Lebak, penasultan.co.id – Program Ketahanan Pangan (Ketapang) penggemukan kerbau di Desa Pabuaran, Kecamatan Rangkas Bitung, Kabupaten Lebak, kini menjadi sorotan publik. Program yang seharusnya menopang ketahanan pangan masyarakat justru diduga kuat diselewengkan oleh Kepala Desa (Kades) Pabuaran demi kepentingan pribadi dan keluarganya.
Berdasarkan hasil investigasi di lapangan, program Ketapang yang didanai dari Dana Desa (DD) tahun 2023 dengan total anggaran Rp183.460.000 diperuntukkan bagi pembangunan kandang komunal dan pembelian anakan kerbau. Namun, pengelolaan ternak tersebut justru dikendalikan langsung oleh suami kades, bukan kelompok masyarakat sebagaimana aturan yang berlaku.
Ironisnya, pada tahun 2024, alokasi anggaran untuk program ini meningkat signifikan hingga Rp294 juta. Namun, masyarakat menilai program tersebut tidak transparan karena hanya terlihat kandang dan kerbau yang tetap dikelola oleh pihak keluarga kades.

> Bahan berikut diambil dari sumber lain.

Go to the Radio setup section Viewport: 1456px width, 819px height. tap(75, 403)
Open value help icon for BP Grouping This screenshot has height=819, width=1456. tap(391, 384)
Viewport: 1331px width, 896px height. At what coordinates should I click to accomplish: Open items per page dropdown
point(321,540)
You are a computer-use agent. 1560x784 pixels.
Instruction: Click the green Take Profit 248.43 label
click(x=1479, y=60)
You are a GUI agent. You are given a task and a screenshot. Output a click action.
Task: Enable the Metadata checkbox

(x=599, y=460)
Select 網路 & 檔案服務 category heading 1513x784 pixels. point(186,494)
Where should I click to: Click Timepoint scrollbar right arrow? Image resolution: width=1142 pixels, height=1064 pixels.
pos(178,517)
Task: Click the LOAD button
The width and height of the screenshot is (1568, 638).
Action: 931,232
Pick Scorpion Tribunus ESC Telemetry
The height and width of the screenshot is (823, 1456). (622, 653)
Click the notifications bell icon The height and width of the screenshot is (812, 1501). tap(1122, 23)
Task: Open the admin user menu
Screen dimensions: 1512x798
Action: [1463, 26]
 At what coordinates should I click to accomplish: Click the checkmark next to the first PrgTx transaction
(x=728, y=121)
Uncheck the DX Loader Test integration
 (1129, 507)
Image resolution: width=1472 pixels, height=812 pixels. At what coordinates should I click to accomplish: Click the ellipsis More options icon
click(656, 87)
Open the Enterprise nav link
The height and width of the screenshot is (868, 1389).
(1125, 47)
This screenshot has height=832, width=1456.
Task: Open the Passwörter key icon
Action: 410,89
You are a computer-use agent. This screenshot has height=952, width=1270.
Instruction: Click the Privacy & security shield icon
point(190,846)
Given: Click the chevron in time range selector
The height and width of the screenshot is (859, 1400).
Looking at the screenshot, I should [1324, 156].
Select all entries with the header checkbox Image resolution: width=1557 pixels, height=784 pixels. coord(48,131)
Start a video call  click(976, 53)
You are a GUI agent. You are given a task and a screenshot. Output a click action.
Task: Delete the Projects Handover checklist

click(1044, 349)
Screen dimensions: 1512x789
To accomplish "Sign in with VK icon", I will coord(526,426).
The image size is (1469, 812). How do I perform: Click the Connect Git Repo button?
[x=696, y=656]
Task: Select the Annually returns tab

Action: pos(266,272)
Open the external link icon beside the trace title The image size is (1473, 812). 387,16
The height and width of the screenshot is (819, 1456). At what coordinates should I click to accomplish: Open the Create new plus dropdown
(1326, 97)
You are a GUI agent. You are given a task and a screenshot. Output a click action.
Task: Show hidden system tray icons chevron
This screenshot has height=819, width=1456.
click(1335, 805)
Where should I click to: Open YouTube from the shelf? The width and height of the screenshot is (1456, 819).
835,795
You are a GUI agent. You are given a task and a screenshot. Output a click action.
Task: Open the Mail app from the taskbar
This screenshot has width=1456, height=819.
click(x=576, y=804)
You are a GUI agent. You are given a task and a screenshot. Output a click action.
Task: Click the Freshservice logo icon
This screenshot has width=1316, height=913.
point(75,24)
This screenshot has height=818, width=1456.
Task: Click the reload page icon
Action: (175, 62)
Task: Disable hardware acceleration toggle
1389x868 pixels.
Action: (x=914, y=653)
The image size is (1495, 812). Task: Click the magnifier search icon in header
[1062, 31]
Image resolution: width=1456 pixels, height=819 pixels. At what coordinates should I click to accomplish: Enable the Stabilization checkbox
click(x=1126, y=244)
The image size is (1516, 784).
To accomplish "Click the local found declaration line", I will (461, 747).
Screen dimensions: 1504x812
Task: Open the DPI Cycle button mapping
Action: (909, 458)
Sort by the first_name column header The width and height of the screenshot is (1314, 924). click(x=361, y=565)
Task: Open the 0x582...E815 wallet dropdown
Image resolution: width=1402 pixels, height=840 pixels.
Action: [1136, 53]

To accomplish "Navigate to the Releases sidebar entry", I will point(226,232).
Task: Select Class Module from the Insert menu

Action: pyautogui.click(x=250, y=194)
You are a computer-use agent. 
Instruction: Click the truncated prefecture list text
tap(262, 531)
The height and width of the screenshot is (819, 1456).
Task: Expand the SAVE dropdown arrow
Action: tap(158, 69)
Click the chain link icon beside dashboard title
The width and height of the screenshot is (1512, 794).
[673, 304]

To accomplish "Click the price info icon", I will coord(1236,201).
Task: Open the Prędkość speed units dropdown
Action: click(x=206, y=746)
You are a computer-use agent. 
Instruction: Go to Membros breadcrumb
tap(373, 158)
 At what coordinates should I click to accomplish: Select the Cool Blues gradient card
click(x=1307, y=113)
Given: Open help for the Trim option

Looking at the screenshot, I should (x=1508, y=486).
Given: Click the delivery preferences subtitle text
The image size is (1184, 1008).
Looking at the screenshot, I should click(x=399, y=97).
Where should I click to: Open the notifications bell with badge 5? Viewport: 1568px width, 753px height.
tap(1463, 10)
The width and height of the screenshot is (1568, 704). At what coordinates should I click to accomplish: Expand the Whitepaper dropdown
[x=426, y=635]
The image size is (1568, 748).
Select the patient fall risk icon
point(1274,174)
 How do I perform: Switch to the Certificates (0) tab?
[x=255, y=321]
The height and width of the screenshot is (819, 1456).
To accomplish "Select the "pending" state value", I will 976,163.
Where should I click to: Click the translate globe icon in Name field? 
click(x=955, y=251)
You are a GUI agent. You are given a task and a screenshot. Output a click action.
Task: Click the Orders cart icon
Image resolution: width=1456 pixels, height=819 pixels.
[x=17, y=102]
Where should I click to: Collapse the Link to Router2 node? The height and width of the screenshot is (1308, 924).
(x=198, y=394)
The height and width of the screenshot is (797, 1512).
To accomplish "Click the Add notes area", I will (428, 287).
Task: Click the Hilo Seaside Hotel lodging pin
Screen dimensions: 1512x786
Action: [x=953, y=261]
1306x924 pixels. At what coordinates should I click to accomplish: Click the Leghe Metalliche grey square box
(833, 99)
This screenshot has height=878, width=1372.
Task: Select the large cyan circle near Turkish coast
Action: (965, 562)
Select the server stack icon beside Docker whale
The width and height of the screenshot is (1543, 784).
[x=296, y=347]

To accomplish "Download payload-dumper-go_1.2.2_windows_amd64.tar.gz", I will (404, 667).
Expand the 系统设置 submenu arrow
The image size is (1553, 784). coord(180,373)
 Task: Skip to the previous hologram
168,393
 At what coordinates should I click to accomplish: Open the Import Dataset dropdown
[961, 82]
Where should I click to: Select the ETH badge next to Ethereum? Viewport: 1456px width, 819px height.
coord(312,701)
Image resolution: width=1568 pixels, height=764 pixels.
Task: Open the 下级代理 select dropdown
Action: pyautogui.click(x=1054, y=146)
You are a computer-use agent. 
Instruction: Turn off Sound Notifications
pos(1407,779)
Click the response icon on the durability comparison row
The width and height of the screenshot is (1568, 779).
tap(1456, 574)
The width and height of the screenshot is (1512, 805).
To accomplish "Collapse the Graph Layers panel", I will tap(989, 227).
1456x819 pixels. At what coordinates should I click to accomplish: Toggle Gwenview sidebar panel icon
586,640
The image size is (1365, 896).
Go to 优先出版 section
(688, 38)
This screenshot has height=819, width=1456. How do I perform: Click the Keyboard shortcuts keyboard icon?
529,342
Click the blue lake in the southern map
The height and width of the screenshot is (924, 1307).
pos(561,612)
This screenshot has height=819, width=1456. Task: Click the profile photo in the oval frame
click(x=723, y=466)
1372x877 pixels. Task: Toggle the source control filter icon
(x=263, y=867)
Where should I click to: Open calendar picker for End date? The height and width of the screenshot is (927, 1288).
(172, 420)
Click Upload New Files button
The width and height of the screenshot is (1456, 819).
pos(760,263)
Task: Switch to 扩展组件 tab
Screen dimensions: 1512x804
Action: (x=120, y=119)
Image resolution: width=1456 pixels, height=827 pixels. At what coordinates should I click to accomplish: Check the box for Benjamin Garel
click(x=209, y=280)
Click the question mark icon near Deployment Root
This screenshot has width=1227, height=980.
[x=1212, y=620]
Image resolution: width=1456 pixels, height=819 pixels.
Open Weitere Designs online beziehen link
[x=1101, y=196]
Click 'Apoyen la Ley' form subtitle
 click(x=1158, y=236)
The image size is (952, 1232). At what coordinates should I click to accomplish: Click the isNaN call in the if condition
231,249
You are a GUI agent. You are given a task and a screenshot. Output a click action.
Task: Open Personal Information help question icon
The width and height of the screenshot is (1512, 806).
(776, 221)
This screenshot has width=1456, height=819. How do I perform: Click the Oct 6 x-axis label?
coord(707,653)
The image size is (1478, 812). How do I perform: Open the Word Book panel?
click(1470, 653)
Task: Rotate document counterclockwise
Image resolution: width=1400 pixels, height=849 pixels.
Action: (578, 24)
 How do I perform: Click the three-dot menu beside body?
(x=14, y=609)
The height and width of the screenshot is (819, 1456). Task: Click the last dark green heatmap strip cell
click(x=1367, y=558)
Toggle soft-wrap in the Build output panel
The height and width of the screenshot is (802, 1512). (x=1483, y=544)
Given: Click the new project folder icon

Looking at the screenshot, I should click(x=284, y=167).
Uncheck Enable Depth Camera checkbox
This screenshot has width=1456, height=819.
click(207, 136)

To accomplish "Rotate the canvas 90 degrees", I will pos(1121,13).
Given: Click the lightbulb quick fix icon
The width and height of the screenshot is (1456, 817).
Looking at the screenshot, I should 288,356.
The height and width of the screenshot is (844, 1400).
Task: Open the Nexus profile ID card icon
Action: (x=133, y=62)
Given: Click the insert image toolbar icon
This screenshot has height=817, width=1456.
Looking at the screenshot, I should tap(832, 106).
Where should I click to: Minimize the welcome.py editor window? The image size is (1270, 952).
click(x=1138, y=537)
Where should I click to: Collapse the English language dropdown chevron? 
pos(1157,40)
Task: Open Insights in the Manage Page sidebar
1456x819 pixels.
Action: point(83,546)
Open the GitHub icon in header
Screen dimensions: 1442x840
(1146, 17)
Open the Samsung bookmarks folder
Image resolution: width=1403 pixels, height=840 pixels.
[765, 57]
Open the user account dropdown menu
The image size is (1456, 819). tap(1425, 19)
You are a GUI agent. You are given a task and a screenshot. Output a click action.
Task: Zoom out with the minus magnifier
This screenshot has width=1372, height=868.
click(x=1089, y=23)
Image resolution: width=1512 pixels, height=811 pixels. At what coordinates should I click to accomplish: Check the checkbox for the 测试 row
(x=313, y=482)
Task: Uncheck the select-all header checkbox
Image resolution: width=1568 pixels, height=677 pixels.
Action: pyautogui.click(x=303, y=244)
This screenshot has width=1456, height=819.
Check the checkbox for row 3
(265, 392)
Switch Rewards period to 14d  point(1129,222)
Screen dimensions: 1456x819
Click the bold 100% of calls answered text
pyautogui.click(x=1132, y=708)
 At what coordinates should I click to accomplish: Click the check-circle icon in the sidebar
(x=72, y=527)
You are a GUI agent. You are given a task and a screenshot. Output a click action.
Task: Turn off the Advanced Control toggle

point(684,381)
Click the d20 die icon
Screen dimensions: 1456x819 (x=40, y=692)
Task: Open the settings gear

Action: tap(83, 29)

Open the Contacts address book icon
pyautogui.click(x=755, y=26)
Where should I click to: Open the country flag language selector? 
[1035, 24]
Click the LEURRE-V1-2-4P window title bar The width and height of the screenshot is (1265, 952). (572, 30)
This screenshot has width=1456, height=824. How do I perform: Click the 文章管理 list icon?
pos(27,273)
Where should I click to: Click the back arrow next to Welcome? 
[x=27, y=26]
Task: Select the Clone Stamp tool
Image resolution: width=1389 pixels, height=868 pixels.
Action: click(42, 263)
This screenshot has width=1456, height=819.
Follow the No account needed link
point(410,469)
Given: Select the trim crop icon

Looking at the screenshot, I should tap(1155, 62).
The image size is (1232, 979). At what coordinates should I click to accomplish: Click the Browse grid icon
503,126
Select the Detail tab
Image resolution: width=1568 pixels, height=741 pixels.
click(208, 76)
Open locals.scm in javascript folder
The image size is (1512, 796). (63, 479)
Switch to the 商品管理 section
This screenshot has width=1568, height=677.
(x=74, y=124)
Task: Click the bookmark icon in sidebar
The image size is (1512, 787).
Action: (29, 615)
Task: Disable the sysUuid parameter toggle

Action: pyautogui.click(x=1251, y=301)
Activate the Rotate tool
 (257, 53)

Kesaksian Warga: Kerbau Dikelola Suami Kades
Pahel, seorang buruh pengarit rumput yang sehari-hari diberdayakan untuk mencari pakan kerbau, membenarkan bahwa pengelolaan program Ketapang dipegang langsung oleh suami kades, Haji Andi.
“Saya sama pak lurah (Haji Andi) yang ngurusin kerbau. Tadinya ada 8 ekor, tapi pas lebaran kemarin 4 ekor disembelih untuk dijual ke masyarakat. Upah saya baru dibayar setelah kerbau dijual,” ungkap Pahel, Minggu (17/8/2025).
Pahel juga menambahkan bahwa hasil penjualan kerbau tahun lalu mencapai Rp15 juta. Menurutnya, sistem yang diterapkan hanyalah penggemukan untuk kemudian dijual, tanpa ada mekanisme kelompok tani atau transparansi kepada warga.
Kesaksian Pahel turut diperkuat oleh tetangganya, Kuhed, yang mengaku pernah menyaksikan kerbau-kerbau itu disembelih dan dijual saat Idulfitri. “Sekilo kalau tidak salah Rp160 ribu, banyak warga yang beli. Kerbau itu cepat besar, tapi memang dikelola langsung pak lurah,” tuturnya.
Klarifikasi Kades: Program Sudah Diserahkan
Sementara itu, Kepala Desa Pabuaran, Haji Suyeni, saat dikonfirmasi melalui telepon seluler membantah adanya penyimpangan. Ia menyebut program tersebut sudah diserahkan kepada masyarakat.
“Alhamdulillah, kerbau masih ada dan sehat. Sudah diserahkan ke masyarakat, silakan datang ke lokasi. Yang ngurusin namanya Pak Madari. Tapi kalau soal kelompoknya, saya tidak tahu,” jawabnya singkat sebelum menutup pembicaraan.
Dugaan KKN dan Jerat Hukum
Dari temuan di lapangan, kuat dugaan terjadi praktik Korupsi, Kolusi, dan Nepotisme (KKN) dalam pengelolaan program Ketapang Desa Pabuaran. Pasalnya, program tersebut dibiayai dari uang negara yang bersumber dari Dana Desa.
Jika terbukti, tindakan tersebut jelas melanggar Undang-Undang Nomor 31 Tahun 1999 tentang Pemberantasan Tindak Pidana Korupsi sebagaimana diubah dengan UU Nomor 20 Tahun 2001, khususnya Pasal 2, 3, dan 4, yang mengatur ancaman pidana berat bagi pejabat yang menyalahgunakan kewenangan hingga merugikan keuangan negara.
Publik kini mendesak aparat penegak hukum, baik Inspektorat maupun Kejaksaan, untuk segera turun tangan melakukan audit dan penyelidikan mendalam atas dugaan penyalahgunaan anggaran program Ketapang di Desa Pabuaran.